Atorvastatin Pharmacology

On this episode, I discuss atorvastatin pharmacology, adverse effects, monitoring parameters, and drug interactions.

Atorvastatin (Lipitor) is an HMG-CoA reductase inhibitor, the rate-limiting step in the production of cholesterol. It is used to prevent atherosclerotic cardiovascular diseases by decreasing cholesterol.

Atorvastatin is more lipophilic in comparison to other statins such as rosuvastatin. If a patient does not tolerate a statin, switching from a lipophilic to a hydrophilic or vice versa may decrease the chances of those side effects reoccurring.

It can be a high-intensity statin depending on the dose. 10-20mg is considered moderate and 40-80mg is classified as high intensity. Not all statins can reach high-intensity doses, which is why atorvastatin is so commonly used.            

The FDA as of July 2021, has requested to remove the contraindication of pregnancy from the prescribing information. Here’s more information on that specific change and why it was requested. I’d encourage you to read it. 

Atorvastatin is commonly found to have adherence issues so it should be taken whenever it is going to be best remembered by the patient.
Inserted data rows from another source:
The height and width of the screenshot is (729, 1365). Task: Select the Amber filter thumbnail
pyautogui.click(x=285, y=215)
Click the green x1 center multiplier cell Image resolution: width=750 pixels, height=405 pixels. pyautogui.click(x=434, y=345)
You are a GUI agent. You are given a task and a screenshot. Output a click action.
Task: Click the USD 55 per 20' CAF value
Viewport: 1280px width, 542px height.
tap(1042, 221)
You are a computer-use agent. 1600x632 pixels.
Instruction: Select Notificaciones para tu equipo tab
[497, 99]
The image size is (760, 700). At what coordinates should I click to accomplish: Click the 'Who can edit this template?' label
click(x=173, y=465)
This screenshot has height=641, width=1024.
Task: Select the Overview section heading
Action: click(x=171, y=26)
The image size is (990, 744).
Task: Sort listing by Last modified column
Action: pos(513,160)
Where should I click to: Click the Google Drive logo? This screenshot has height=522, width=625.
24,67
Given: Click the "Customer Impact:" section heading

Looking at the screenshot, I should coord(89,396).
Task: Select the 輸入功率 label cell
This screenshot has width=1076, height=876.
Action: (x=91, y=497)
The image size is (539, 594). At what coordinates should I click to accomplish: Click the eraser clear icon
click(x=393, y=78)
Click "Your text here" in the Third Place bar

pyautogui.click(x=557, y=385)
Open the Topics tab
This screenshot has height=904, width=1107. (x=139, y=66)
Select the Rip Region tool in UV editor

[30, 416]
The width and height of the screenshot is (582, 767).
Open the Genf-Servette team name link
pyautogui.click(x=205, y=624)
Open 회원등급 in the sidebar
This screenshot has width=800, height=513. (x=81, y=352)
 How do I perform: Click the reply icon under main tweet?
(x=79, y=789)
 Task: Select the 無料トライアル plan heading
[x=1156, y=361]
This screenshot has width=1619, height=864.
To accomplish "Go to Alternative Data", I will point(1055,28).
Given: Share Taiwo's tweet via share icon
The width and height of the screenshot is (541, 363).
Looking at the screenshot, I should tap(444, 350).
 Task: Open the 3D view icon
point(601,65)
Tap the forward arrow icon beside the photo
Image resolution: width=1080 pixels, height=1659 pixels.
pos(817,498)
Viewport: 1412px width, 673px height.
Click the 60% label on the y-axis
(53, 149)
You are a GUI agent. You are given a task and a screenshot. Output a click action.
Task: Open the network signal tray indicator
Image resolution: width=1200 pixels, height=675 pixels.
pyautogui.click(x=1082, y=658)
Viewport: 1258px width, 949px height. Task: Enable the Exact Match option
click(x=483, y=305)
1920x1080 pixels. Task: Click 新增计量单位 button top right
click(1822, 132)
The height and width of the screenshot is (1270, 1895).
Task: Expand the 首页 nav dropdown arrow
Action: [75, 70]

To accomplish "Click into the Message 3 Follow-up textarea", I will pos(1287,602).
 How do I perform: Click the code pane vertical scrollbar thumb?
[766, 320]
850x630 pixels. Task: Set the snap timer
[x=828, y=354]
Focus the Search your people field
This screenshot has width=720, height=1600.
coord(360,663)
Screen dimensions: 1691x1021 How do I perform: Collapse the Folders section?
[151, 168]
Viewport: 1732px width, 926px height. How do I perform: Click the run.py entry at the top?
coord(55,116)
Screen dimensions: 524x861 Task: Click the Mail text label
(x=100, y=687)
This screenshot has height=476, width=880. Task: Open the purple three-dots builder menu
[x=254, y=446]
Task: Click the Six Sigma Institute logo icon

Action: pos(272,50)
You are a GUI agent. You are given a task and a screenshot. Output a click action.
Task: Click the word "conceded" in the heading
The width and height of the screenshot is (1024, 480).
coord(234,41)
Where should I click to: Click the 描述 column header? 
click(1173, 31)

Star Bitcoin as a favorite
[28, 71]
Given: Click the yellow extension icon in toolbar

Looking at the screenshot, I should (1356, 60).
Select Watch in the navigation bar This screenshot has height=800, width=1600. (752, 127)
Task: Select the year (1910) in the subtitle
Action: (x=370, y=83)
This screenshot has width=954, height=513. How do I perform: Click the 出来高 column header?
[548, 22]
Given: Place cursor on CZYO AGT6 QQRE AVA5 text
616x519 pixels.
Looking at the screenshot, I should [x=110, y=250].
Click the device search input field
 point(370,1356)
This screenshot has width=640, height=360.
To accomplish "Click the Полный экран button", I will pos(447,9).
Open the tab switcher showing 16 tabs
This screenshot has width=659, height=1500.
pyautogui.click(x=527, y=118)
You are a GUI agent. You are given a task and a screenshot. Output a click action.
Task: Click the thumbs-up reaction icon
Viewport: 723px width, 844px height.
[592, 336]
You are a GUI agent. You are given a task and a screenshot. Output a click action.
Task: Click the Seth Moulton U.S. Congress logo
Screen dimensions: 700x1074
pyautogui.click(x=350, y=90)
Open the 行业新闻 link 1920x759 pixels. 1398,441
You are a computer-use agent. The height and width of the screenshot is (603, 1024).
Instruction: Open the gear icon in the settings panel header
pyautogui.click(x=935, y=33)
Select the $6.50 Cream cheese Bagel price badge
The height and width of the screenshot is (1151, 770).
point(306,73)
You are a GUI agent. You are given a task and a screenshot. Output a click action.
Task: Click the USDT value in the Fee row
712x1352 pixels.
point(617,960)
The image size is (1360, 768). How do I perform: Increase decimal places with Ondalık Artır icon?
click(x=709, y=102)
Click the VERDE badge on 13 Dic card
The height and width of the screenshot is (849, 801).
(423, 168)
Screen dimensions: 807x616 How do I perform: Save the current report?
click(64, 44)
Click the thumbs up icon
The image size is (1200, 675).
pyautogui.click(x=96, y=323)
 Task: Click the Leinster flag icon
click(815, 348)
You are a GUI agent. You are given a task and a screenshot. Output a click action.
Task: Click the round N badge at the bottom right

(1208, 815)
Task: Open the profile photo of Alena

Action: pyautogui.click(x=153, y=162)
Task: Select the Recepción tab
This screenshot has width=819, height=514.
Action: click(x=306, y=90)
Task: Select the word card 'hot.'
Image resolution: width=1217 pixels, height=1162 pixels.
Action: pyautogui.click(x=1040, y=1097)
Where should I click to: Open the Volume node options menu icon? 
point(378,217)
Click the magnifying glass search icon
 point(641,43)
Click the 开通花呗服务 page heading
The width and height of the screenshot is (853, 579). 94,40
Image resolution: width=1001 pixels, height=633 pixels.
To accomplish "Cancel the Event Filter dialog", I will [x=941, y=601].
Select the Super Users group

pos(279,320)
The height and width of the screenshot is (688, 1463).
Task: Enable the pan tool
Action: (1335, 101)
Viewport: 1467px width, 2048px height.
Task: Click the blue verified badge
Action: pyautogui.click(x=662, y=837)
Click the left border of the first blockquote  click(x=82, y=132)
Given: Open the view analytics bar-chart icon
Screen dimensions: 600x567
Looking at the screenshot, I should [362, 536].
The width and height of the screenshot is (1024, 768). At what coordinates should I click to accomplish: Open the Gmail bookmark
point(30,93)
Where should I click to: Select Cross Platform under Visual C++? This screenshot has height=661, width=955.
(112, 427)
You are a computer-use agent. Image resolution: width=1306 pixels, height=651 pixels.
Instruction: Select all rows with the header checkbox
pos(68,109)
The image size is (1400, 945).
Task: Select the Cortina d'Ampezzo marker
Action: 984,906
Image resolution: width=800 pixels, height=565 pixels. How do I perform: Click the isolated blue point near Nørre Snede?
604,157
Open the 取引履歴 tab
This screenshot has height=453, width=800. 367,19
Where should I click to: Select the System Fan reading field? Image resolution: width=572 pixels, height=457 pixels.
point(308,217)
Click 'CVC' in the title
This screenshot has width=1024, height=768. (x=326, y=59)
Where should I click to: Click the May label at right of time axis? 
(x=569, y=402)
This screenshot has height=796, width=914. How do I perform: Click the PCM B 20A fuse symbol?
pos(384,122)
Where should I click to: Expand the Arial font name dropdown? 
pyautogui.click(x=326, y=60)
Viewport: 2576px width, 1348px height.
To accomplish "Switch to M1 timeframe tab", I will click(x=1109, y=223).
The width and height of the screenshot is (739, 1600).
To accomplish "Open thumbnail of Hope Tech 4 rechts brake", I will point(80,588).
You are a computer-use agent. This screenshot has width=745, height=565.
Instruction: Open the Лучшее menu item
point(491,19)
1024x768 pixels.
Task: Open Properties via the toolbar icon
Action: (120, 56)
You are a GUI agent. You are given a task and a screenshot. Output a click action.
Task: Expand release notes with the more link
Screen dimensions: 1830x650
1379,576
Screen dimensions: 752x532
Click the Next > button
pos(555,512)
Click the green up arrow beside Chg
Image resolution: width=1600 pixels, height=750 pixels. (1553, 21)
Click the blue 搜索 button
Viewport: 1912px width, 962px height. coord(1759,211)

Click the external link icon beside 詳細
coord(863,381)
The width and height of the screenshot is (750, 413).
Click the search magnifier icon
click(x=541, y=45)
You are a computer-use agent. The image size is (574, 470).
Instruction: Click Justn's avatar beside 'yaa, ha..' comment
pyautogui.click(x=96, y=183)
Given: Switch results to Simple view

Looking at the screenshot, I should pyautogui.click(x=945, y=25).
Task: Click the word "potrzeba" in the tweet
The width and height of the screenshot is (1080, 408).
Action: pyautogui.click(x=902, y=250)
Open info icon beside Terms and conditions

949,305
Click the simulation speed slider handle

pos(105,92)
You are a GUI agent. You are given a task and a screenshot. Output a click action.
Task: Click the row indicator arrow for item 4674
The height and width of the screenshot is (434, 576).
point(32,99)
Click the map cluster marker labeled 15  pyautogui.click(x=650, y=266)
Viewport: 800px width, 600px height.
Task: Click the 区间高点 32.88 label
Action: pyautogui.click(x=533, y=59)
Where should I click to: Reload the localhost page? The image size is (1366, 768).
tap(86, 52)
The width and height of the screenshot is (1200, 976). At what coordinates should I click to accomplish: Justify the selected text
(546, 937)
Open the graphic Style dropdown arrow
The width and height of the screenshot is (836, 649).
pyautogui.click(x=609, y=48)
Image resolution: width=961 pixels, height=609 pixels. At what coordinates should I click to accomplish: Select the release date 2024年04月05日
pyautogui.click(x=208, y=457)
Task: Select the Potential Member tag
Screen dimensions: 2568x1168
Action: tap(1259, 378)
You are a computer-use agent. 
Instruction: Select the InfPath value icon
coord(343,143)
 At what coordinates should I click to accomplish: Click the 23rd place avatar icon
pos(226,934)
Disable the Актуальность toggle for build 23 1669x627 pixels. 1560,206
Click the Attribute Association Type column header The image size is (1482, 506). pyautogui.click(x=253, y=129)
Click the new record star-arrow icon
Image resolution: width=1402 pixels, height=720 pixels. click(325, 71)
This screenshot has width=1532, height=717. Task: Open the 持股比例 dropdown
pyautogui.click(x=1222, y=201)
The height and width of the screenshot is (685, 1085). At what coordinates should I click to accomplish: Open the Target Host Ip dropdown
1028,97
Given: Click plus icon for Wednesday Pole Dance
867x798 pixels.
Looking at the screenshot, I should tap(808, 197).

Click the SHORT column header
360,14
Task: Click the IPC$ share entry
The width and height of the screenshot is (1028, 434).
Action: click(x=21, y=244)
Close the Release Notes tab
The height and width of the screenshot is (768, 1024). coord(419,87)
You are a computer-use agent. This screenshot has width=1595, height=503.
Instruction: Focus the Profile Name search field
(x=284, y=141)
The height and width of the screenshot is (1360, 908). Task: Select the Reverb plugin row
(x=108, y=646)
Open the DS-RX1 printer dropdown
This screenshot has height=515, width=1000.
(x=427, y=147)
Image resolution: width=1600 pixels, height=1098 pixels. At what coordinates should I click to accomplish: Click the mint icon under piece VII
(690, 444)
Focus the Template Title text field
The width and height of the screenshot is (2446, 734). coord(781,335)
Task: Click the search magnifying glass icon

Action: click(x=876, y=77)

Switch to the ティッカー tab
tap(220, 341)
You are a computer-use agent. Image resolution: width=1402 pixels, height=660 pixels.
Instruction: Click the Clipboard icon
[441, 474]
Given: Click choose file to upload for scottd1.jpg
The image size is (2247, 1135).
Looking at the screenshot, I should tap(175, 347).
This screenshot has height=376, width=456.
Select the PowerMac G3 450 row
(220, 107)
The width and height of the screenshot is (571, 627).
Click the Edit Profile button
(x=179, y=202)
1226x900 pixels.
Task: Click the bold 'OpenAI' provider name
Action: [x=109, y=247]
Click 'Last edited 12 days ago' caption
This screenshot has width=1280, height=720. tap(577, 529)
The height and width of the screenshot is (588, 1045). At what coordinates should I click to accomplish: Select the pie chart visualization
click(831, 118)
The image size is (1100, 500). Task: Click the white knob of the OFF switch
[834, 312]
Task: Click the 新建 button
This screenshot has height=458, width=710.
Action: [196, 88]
Common adverse effects include myopathy, muscle pain, and soreness. Many elderly patients can be overlooked when they experience aches and pains, so it is important to take their medications into consideration. There are rare risks of liver injury and rhabdomyolysis. CPK and LFTs do not need to be regularly monitored if no symptoms are present.  

Remind patients that their cholesterol will not be lowered right away. They will usually have their levels rechecked in 3-6 months.

Drugs that increase rhabdomyolysis risk when used concurrently include fibrates, red yeast rice, niacin, daptomycin. Monitor these patients closely for symptoms of muscle pain. Can also monitor CPK and decrease the dose of the statin in these patients. 3A4 interactions can increase the concentration of statins. These include clarithromycin, grapefruit juice, amiodarone, amantadine, and verapamil. 3A4 inducers can decrease the concentration of statins. These include St. John’s Wort and carbamazepine.